## [本文]
━━━

ドイツ・ゲッティンゲン大学のCharles Timaus氏らは、2008~12年の境界性パーソナリティ障害入院患者に対する薬理学的治療戦略を評価し、1996~2004年の薬物療法との比較を行った。BMC Psychiatry誌2019年12月12日号の報告。
2008~12年にゲッティンゲン大学医療センターで入院治療を受けた境界性パーソナリティ障害患者87例を対象に、レトロスペクティブに評価を行った。入院治療ごとに、入院および退院時の薬剤を含む向精神薬療法について調査した。2008~12年の処方と1996~2004年の処方の比較を行った。
主な結果は以下のとおり。
・2008~12年に入院治療を受けた境界性パーソナリティ障害の全患者のうち、94%は退院時に1剤以上の向精神薬による治療を受けていた。
・すべてのクラスの向精神薬が使用されていた。

━━━

## [データセット抜粋]
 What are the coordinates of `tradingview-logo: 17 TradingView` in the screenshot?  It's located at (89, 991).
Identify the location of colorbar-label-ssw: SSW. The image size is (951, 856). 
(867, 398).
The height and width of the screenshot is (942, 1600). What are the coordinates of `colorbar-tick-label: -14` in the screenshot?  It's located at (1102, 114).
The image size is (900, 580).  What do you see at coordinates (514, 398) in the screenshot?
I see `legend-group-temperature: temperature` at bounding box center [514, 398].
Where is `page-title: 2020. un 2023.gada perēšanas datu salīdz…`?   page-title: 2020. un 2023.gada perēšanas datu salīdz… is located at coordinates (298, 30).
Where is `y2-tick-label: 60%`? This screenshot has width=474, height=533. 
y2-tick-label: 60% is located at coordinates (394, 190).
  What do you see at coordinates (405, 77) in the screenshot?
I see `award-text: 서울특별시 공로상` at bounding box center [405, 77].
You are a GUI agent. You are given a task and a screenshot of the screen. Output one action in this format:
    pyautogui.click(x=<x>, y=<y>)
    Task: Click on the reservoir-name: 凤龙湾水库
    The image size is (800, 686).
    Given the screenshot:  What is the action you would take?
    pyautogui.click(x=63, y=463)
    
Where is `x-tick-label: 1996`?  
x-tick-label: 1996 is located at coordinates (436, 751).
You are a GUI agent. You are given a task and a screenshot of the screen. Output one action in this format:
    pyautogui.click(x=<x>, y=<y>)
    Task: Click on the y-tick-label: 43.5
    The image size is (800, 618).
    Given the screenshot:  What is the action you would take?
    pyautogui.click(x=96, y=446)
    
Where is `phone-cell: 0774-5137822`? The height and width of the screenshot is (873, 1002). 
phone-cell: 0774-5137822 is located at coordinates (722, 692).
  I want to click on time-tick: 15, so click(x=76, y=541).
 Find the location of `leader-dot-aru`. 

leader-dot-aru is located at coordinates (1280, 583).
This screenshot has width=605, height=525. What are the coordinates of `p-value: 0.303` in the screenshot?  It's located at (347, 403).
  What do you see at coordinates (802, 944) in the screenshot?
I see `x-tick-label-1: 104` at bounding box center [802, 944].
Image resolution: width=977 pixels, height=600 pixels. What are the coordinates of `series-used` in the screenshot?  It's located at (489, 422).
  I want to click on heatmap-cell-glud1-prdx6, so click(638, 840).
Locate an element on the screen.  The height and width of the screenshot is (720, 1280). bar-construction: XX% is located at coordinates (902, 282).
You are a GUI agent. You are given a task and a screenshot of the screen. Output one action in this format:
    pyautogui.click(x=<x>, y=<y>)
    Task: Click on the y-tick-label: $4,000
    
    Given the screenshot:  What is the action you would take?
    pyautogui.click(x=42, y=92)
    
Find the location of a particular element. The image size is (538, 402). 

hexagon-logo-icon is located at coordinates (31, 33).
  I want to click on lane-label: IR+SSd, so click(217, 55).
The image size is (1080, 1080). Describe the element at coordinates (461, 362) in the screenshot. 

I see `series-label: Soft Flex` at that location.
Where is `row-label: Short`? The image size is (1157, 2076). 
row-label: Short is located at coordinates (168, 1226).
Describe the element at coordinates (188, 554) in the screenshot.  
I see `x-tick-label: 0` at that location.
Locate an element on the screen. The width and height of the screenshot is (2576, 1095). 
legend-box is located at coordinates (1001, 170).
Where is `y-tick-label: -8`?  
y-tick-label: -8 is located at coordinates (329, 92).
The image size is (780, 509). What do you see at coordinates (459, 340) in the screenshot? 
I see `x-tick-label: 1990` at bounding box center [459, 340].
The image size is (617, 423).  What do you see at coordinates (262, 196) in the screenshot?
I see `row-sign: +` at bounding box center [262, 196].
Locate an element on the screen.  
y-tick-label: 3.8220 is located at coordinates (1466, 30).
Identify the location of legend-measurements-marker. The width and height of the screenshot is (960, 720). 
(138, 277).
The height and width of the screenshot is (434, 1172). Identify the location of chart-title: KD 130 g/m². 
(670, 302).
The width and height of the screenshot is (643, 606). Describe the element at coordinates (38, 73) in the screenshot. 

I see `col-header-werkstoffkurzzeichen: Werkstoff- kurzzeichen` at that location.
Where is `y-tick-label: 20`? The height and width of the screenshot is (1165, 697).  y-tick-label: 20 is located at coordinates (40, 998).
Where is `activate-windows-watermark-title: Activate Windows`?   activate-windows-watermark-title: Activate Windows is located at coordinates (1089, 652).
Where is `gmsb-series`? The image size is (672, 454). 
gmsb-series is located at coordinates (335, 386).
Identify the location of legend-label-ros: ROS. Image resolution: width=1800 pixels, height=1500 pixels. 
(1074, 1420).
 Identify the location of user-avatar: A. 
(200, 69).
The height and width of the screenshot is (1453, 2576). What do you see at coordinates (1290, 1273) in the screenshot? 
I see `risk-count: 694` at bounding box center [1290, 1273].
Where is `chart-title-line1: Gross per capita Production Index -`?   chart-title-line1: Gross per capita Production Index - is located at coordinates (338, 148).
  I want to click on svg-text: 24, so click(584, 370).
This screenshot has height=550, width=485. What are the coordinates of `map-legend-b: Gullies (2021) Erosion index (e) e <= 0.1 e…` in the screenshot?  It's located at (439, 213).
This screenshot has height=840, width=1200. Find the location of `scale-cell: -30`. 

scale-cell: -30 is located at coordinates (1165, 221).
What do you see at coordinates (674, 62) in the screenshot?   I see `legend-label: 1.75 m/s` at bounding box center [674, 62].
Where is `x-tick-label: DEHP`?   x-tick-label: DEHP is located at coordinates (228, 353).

━━━

## [作業内容]
• 1. 境界性パーソナリティ障害の薬物療法に関する本文の「2008~12年にゲッティン」から「神薬による治療を受けていた。」までを、終わりの語句も含めて書き直すこと。その際、「向精神薬」は「精神科治療薬」に置き換える。
• 2. 境界性パーソナリティ障害の薬物療法に関する本文を、最後の文の後から書き継ぐこと。
レコードは本文とは別の出典から取ったものである。

## [回答]
• 1.
2008~12年にゲッティンゲン大学医療センターで入院治療を受けた境界性パーソナリティ障害患者87例を対象に、レトロスペクティブに評価を行った。入院治療ごとに、入院および退院時の薬剤を含む精神科治療薬療法について調査した。2008~12年の処方と1996~2004年の処方の比較を行った。
主な結果は以下のとおり。
・2008~12年に入院治療を受けた境界性パーソナリティ障害の全患者のうち、94%は退院時に1剤以上の精神科治療薬による治療を受けていた。

• 2.
・処方率が高かった薬剤は、naltrexone(35.6%)、クエチアピン(19.5%)、ミルタザピン(18.4%)、セルトラリン(12.6%)、エスシタロプラム(11.5%)であった。
・1996~2004年と比較し、低力価抗精神病薬、三環系/四環系抗うつ薬、気分安定薬の使用が減少した一方、naltrexoneの使用は有意に増加していた。
著者らは「境界性パーソナリティ障害入院患者のマネジメントでは、薬物療法が中心となっている。近年の薬物療法では、古典的な抗うつ薬や低力価抗精神病薬の使用は減少し、クエチアピンが好まれる傾向にあった。また、オピオイド拮抗薬の使用が増加しており、さらなる調査で検討する必要がある」としている。